THE INTERVIEW
Delphine Miquel
1. Could you share a bit about your background and what led you to start your art practice?
Plastic art is like a path. For me, it began when I was very young, when I experienced my first aesthetic emotion in Firenze in front of Boticelli's Nascita di Venere. I was captivated by the aesthetic emotion that a work of art could arouse in me. Later, I graduated from the Beaux-arts in Toulouse, then pursued a career in fashion for over 10 years, fascinated by the double language of clothing that wrapped bodies. Today, I devote myself to my artistic approach. It's a place where I can come together and delve into everything that interests me: formal and intellectual research, unanswered questions... I love the feeling of the studio's great concentration, and once the piece is finished, the sculpture becomes a pretext for sharing questions.

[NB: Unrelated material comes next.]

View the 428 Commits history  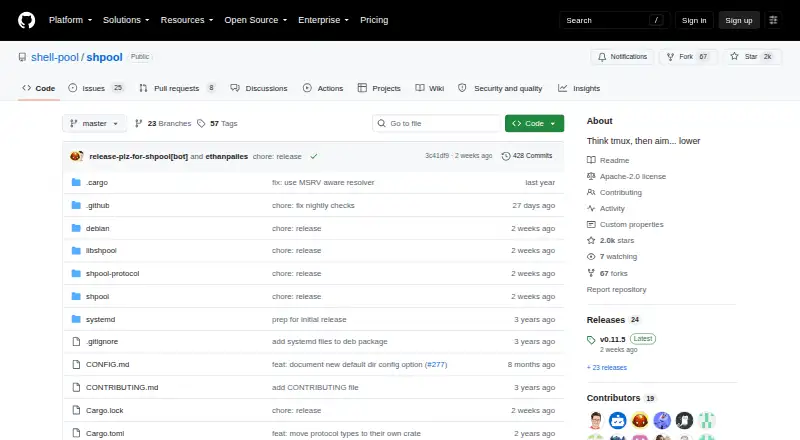(x=527, y=156)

2. What themes does your work explore?
My sculptures are born of a quest: that of perceiving Life, in and around us. They invite us to observe these emergences, which I call Presences.

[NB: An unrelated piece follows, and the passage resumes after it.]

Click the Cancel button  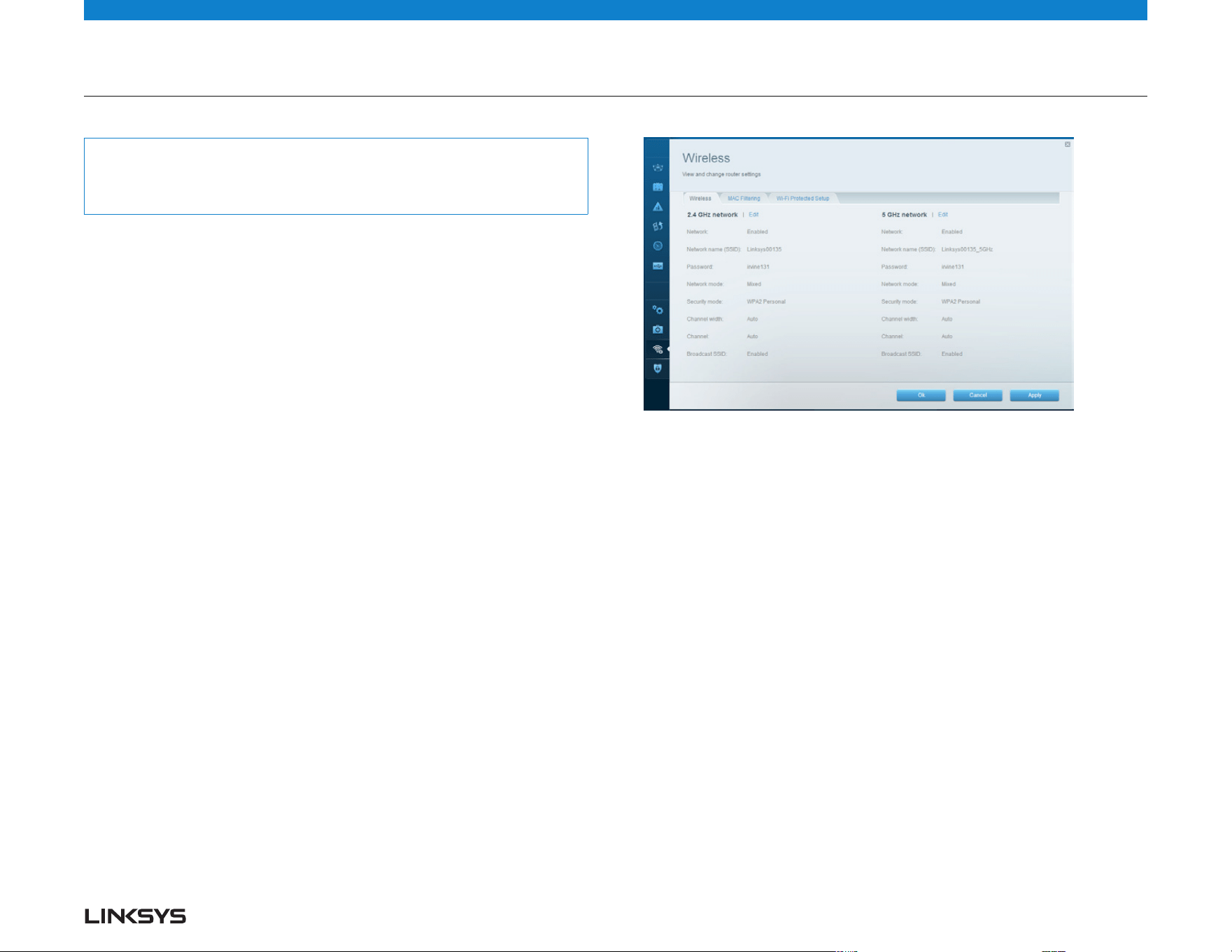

In our noisy, hurried and entertaining societies, where everything is organized so that we live on the surface of ourselves, do I really feel this deep vibration that runs through me? Why does it sometimes reveal itself? Why does it sometimes desert me? Perhaps the beginnings of an answer can be found in Emanuele Coccia's La Vie Sensible: “For us, to live means above all to look at, taste, touch or feel the world.” Everything seems to begin with the body and its senses...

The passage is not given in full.